Switch "screenshot" to "screen capture" in the entries, starting with the line that contains "is (1156, 1800)." and going on through the end of the entries, and keep everything else the same. Leave the pictures out of your answer.

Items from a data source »
==========
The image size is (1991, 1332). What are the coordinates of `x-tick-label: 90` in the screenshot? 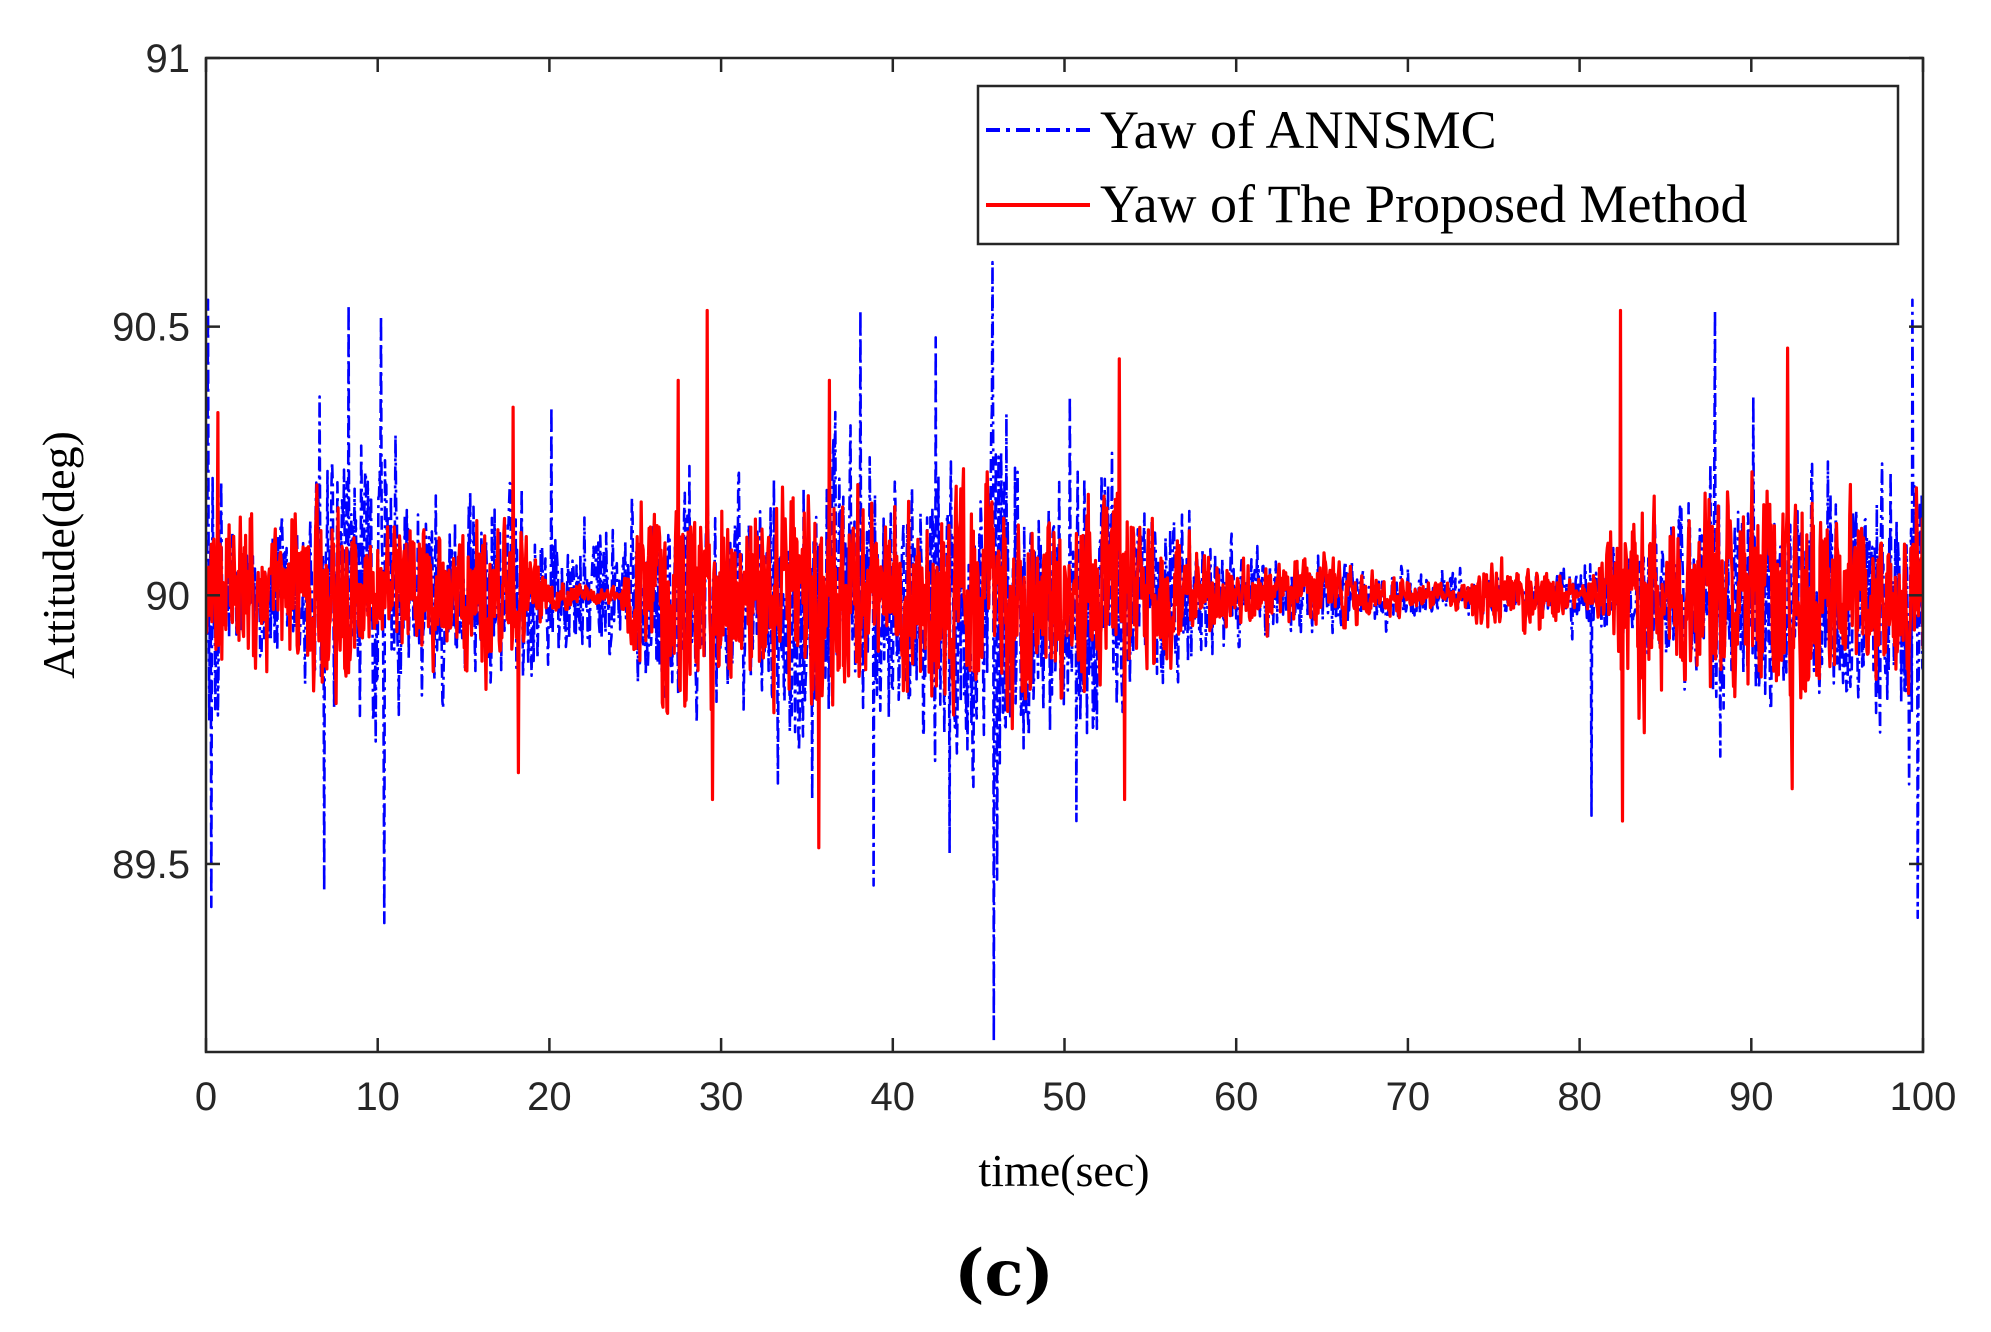 It's located at (1752, 1097).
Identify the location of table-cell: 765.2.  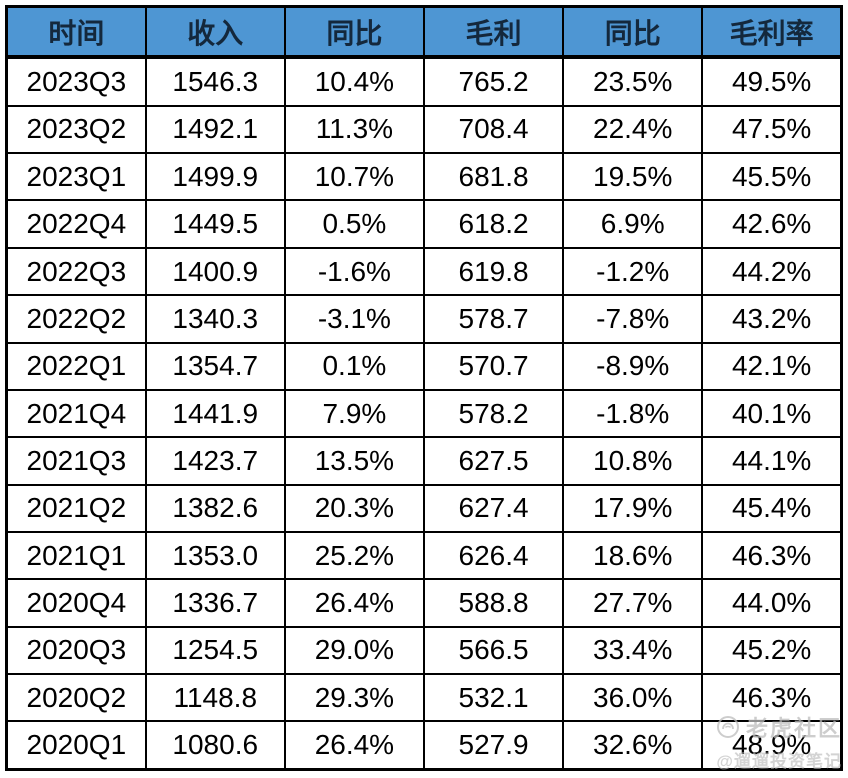
(494, 82).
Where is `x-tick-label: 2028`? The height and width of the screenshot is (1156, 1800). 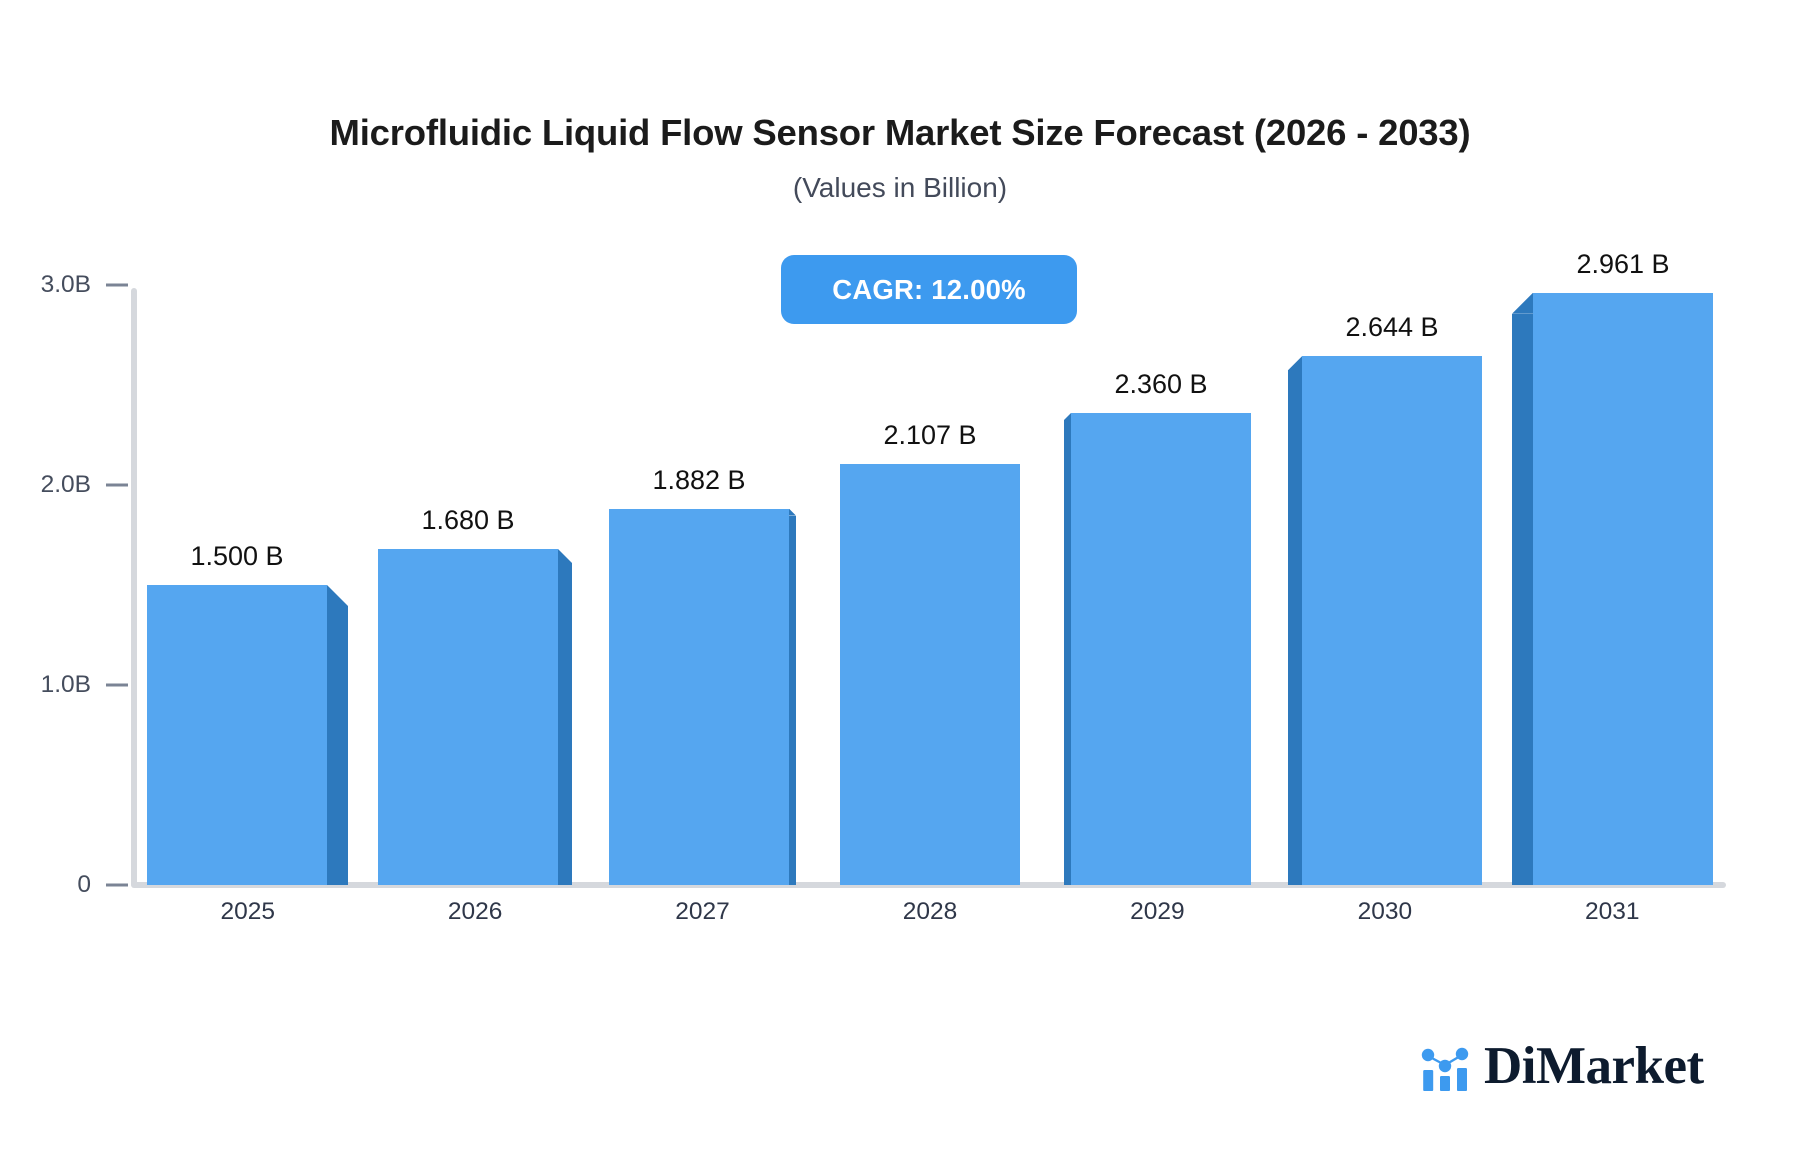
x-tick-label: 2028 is located at coordinates (930, 912).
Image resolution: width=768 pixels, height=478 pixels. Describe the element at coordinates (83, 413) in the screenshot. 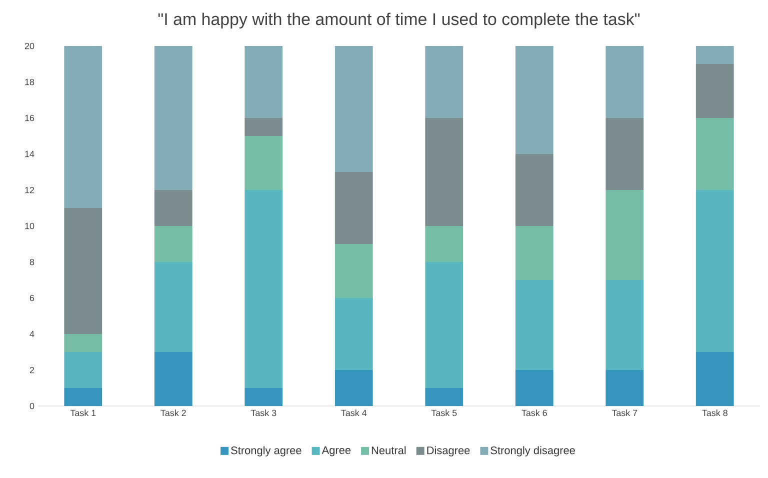

I see `x-tick-label: Task 1` at that location.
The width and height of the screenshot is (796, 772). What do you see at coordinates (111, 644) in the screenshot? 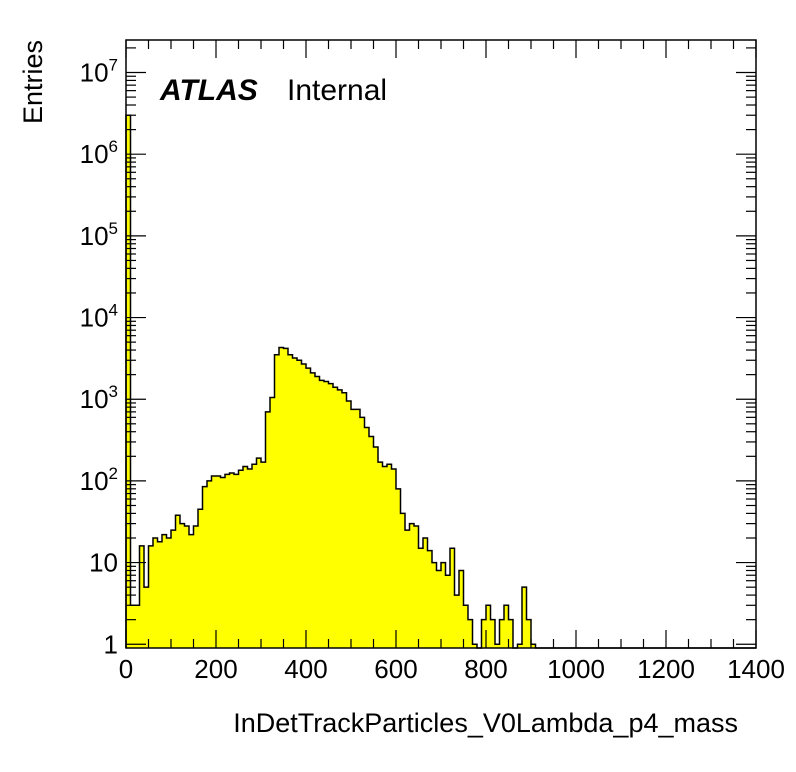
I see `y-tick-label: 1` at bounding box center [111, 644].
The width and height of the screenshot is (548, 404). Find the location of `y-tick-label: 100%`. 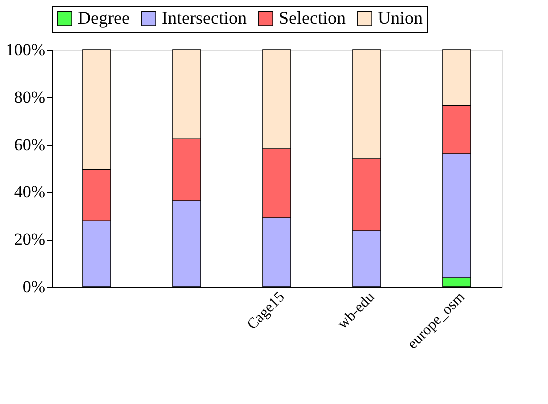

y-tick-label: 100% is located at coordinates (26, 50).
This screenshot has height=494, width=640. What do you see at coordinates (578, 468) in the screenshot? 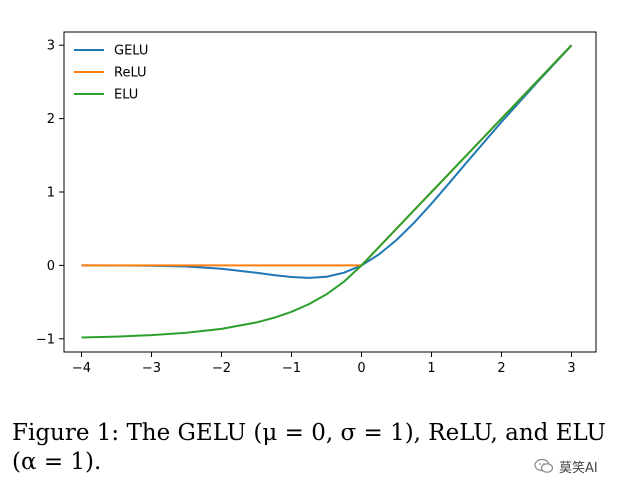
I see `watermark-text: 莫笑AI` at bounding box center [578, 468].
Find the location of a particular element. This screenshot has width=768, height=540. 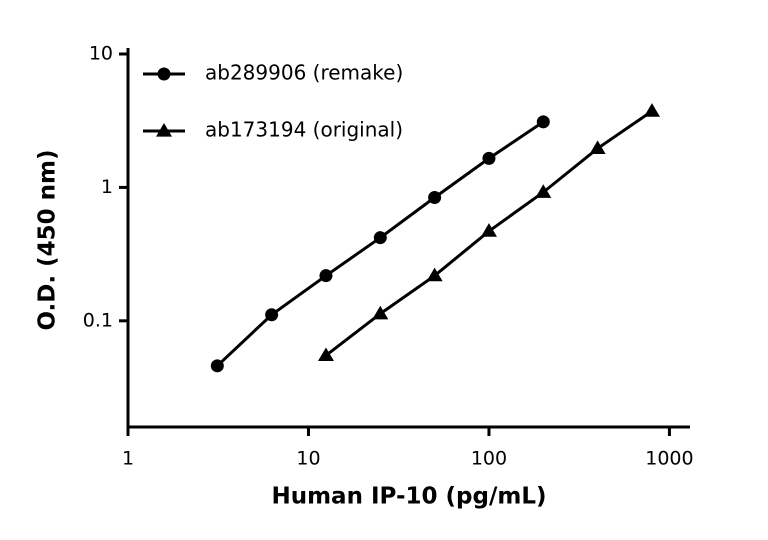

y-axis-title: O.D. (450 nm) is located at coordinates (48, 240).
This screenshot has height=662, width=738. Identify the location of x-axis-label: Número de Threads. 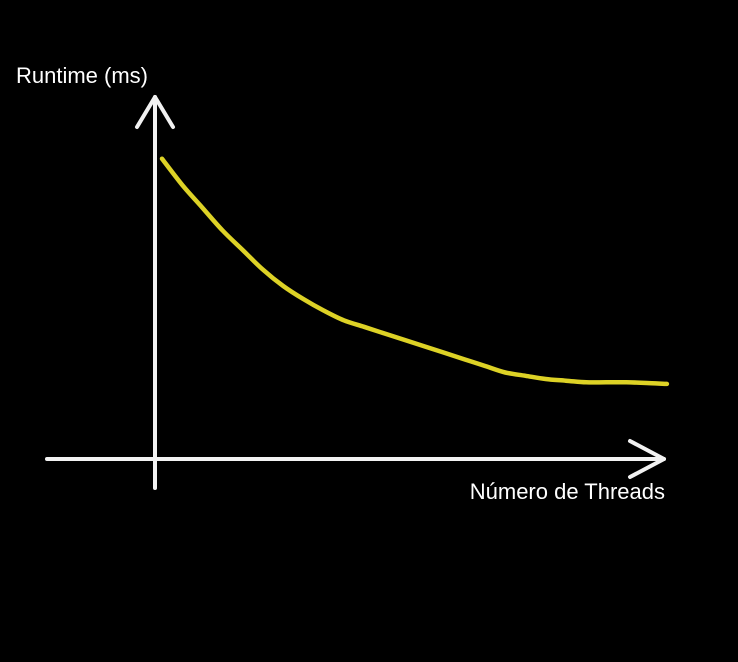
==========
YOUR RESPONSE »
Where is `x-tick-label: 2028`? The height and width of the screen capture is (1156, 1800). 
x-tick-label: 2028 is located at coordinates (930, 912).
Image resolution: width=768 pixels, height=478 pixels. Describe the element at coordinates (83, 413) in the screen capture. 

I see `x-tick-label: Task 1` at that location.
The width and height of the screen capture is (796, 772). What do you see at coordinates (111, 644) in the screen capture? 
I see `y-tick-label: 1` at bounding box center [111, 644].
The width and height of the screen capture is (548, 404). Find the location of `y-tick-label: 100%`. 

y-tick-label: 100% is located at coordinates (26, 50).
This screen capture has height=494, width=640. What do you see at coordinates (578, 468) in the screen capture? 
I see `watermark-text: 莫笑AI` at bounding box center [578, 468].
Find the location of a particular element. This screen capture has width=768, height=540. 

y-axis-title: O.D. (450 nm) is located at coordinates (48, 240).
This screen capture has height=662, width=738. Identify the location of x-axis-label: Número de Threads. 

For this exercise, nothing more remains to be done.